> **SOURCE EXTRACT**:
────────────────────────────────────────

As part of the session, he gave away a copy of each of his books via a raffle. A cool touch indeed. One of his books was new to me, The Product Manager’s Survival Guide, geared to the new product manager, who finds themselves needing to come up to speed rapidly.

I was piqued, as I had been kicking around the idea to write an ebook on what to expect in your first product management role, as most people fall into it, and while there is a wide body of knowledge around the internet, it can be daunting for the truly uninitiated.

The Layout of the book

As with his omnibus tome, The Product Manager’s Desk Reference, the survival guide really assumes that you have no foundation. It doesn’t presuppose a background, or any starting point, particularly helpful since if you ask 10 product managers how they became product managers, you are likely to get 10 different answers.

While this might indicate that experienced product managers will not benefit from reading it, that is patently not the case. There is plenty of information and “tying it together” themes that even senior Product Managers can benefit from reading the book.

The book has 4 major sections, three that are immediately applicable, and one that is a theme to keep in mind as you advance in your career.

Section 1 – Getting Your Bearings – two chapters that focus on your ramp, how to get integrated and up to speed. The first chapter is really about starting out, what to expect, how to get integrated, how to set expectations with your boss/organization, and planning your training. The second chapter, titled “Navigating the Organization” is equally important, and explains how the “official” org chart and the actual organizational structure are often quite different. It offers tips on how to ferret out the relationships, identify the true decision makers, the people you will need to collaborate with for success, and to build your own org chart.

Section 2 – Learning the Product’s Business – Two chapters that provide a roadmap to understand fully the business and market of your product. To fully embrace the product (whatever it is), to understand the finance, the operational/deployment efficacies, and the sales channel. Good depth, and great advice, even for late career product managers. All too often the guru’s emphasize the methodologies of development, and the creation of products, but this section really refocuses the reader on the bigger picture, as in reality, if your product is successful, you will spend a longer time in the volume sales phase, where deep knowledge of the market, the competition, and the business are crucial.

Section 3 – Getting Work Done – Three chapters that focus on the keys to success in product management. How to lead by influence, build effective teams, how to build/work with templates, and my favorite, how to navigate and deal with the mountains of data that we all have at our fingertips. Not really a manual, but a set of guidelines and tips that are useful.

Section 4 – Moving Forward – This is one section that a new product manager can neglect at the first reading, but they should consider it anyway. It is a framework of personal development, and vision that can help you plan or map out your career, including how to identify the next step(s) and what preparation is in store. This is advice that I sorely wished I had when I began in the late 1990’s.

The book is, in typical Steven Haines fashion, extremely well written, and broadly applicable. Where I would recommend not reading the Product Manager’s Desk Reference cover to cover, this book, I do recommend that. I also recommend this book for ALL product managers, from the early career newbies, to seasoned veterans, there is something here for all.

In fact, when I am hiring product managers in the future, I will buy a copy for all new product managers on my team. I feel that strongly that this is a critical read for all.

As for my outlined book, well, I guess I will put that away. Steven Haines delivered gold again.

────────────────────────────────────────

> **EXCERPTED DATA**:
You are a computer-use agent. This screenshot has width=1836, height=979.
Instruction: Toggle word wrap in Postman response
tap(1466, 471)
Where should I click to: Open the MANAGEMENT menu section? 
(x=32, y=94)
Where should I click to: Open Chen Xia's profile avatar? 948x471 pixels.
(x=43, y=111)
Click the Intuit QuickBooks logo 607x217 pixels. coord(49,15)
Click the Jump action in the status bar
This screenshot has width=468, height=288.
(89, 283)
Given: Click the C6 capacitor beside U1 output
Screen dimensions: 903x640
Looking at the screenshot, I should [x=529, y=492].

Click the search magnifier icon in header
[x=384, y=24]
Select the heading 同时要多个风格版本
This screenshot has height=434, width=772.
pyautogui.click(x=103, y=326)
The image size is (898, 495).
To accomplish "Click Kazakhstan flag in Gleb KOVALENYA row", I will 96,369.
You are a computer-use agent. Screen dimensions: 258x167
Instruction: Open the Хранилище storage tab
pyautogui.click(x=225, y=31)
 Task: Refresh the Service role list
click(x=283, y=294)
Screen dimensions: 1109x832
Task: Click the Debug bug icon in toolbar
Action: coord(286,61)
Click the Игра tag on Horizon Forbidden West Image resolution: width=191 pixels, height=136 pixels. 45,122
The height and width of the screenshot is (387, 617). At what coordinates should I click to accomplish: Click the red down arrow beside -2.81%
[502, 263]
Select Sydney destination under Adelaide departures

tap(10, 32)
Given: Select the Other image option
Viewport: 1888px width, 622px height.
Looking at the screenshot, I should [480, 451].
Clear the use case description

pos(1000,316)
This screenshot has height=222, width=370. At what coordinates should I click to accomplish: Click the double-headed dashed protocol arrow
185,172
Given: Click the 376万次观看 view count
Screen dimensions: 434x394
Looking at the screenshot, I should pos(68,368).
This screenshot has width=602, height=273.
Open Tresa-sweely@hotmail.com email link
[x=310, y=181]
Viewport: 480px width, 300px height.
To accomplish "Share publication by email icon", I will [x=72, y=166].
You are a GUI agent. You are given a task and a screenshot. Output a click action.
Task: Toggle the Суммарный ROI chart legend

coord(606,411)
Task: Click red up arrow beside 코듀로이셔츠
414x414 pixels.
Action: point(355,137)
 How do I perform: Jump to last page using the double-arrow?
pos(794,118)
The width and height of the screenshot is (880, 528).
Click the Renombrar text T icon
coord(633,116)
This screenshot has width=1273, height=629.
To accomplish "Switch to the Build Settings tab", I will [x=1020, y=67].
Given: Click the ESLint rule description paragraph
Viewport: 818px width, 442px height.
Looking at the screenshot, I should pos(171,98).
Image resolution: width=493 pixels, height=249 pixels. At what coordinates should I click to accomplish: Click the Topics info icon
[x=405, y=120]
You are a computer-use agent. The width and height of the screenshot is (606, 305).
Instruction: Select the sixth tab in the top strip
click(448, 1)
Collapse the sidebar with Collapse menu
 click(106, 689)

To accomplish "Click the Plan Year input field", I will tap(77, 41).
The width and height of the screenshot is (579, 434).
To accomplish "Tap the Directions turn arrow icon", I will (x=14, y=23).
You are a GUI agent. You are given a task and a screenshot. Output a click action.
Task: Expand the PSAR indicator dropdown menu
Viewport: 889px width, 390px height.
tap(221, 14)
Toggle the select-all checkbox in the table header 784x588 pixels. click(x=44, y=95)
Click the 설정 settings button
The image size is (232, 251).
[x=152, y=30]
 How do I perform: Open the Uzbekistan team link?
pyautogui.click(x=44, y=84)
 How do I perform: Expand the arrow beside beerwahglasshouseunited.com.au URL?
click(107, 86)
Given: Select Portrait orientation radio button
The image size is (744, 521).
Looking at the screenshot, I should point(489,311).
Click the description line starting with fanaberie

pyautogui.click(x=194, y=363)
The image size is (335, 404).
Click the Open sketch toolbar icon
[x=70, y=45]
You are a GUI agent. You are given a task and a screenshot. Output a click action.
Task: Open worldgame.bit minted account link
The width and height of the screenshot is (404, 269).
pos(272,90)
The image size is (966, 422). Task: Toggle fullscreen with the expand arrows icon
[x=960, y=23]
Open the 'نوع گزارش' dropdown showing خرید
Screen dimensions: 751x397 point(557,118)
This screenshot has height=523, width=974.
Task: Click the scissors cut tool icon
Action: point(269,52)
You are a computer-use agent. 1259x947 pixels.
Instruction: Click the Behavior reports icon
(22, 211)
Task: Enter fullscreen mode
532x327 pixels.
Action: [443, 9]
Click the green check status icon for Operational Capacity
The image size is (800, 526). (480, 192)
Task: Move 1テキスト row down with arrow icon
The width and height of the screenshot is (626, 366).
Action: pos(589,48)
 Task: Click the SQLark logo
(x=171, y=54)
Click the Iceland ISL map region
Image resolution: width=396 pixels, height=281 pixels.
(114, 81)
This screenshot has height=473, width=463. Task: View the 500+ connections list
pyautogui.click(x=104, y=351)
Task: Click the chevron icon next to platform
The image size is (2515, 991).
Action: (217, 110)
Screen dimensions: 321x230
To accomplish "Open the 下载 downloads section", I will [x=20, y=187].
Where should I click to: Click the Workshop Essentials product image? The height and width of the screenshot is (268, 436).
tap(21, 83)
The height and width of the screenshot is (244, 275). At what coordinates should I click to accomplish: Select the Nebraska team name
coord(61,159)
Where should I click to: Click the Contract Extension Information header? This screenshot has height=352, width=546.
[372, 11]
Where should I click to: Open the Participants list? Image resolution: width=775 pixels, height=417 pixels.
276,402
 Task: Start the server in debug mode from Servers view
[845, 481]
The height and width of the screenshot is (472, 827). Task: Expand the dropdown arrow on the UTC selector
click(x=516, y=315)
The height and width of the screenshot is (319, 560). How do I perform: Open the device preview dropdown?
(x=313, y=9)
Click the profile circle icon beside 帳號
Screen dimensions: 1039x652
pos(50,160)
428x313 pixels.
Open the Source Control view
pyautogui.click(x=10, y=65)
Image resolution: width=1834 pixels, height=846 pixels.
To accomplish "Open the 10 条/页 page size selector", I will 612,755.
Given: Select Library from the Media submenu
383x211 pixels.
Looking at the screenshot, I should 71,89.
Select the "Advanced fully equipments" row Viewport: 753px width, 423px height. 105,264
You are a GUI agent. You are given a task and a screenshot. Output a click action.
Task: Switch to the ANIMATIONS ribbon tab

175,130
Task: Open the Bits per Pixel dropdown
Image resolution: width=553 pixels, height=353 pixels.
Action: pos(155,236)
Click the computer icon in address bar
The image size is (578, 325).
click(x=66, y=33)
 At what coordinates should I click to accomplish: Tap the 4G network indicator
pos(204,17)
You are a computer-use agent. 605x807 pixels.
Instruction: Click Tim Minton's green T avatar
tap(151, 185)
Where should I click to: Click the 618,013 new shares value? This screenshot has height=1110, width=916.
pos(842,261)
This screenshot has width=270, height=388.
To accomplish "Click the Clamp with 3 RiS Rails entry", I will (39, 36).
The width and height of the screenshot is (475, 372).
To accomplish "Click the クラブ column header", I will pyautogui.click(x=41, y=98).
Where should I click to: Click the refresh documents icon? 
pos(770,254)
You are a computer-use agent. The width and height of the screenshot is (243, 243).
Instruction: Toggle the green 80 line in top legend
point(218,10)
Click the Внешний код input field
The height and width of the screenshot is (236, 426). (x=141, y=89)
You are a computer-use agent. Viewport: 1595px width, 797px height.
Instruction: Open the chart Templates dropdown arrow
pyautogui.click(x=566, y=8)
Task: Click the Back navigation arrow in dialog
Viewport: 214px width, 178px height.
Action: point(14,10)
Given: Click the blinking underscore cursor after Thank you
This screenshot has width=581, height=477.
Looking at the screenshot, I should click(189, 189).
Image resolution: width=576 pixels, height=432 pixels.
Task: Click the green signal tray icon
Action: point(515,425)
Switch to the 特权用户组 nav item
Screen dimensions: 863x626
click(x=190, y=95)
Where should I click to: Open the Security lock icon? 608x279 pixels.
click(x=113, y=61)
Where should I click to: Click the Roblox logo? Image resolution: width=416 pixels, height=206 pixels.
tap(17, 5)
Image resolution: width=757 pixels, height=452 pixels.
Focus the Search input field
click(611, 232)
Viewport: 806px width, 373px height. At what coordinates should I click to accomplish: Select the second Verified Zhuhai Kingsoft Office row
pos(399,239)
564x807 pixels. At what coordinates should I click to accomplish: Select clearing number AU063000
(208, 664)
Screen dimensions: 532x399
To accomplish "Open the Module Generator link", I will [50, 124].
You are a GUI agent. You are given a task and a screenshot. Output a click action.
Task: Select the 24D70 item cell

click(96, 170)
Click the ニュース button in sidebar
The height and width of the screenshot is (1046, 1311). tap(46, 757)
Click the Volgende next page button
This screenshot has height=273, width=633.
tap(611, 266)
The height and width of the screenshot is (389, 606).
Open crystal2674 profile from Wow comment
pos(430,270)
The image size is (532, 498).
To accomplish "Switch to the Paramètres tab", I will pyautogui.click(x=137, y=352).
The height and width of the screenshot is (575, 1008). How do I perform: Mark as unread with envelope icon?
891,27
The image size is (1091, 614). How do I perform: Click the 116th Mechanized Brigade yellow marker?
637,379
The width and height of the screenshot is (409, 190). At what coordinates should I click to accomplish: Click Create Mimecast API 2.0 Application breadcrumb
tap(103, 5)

────────────────────────────────────────

> **DIRECTIVE 1**: Write out everything in the book review from "The book is, in" down to "delivered gold again.".
> **DIRECTIVE 2**: In the book review, what is the title of the second chapter of Section 1?
> **DIRECTIVE 3**: What are the titles of the four major sections of the book described in the review?
Answer from the book review alone, not from the data.

> **ANSWER 1**:
The book is, in typical Steven Haines fashion, extremely well written, and broadly applicable. Where I would recommend not reading the Product Manager’s Desk Reference cover to cover, this book, I do recommend that. I also recommend this book for ALL product managers, from the early career newbies, to seasoned veterans, there is something here for all.

In fact, when I am hiring product managers in the future, I will buy a copy for all new product managers on my team. I feel that strongly that this is a critical read for all.

As for my outlined book, well, I guess I will put that away. Steven Haines delivered gold again.

> **ANSWER 2**: "Navigating the Organization"

> **ANSWER 3**:
Getting Your Bearings
Learning the Product's Business
Getting Work Done
Moving Forward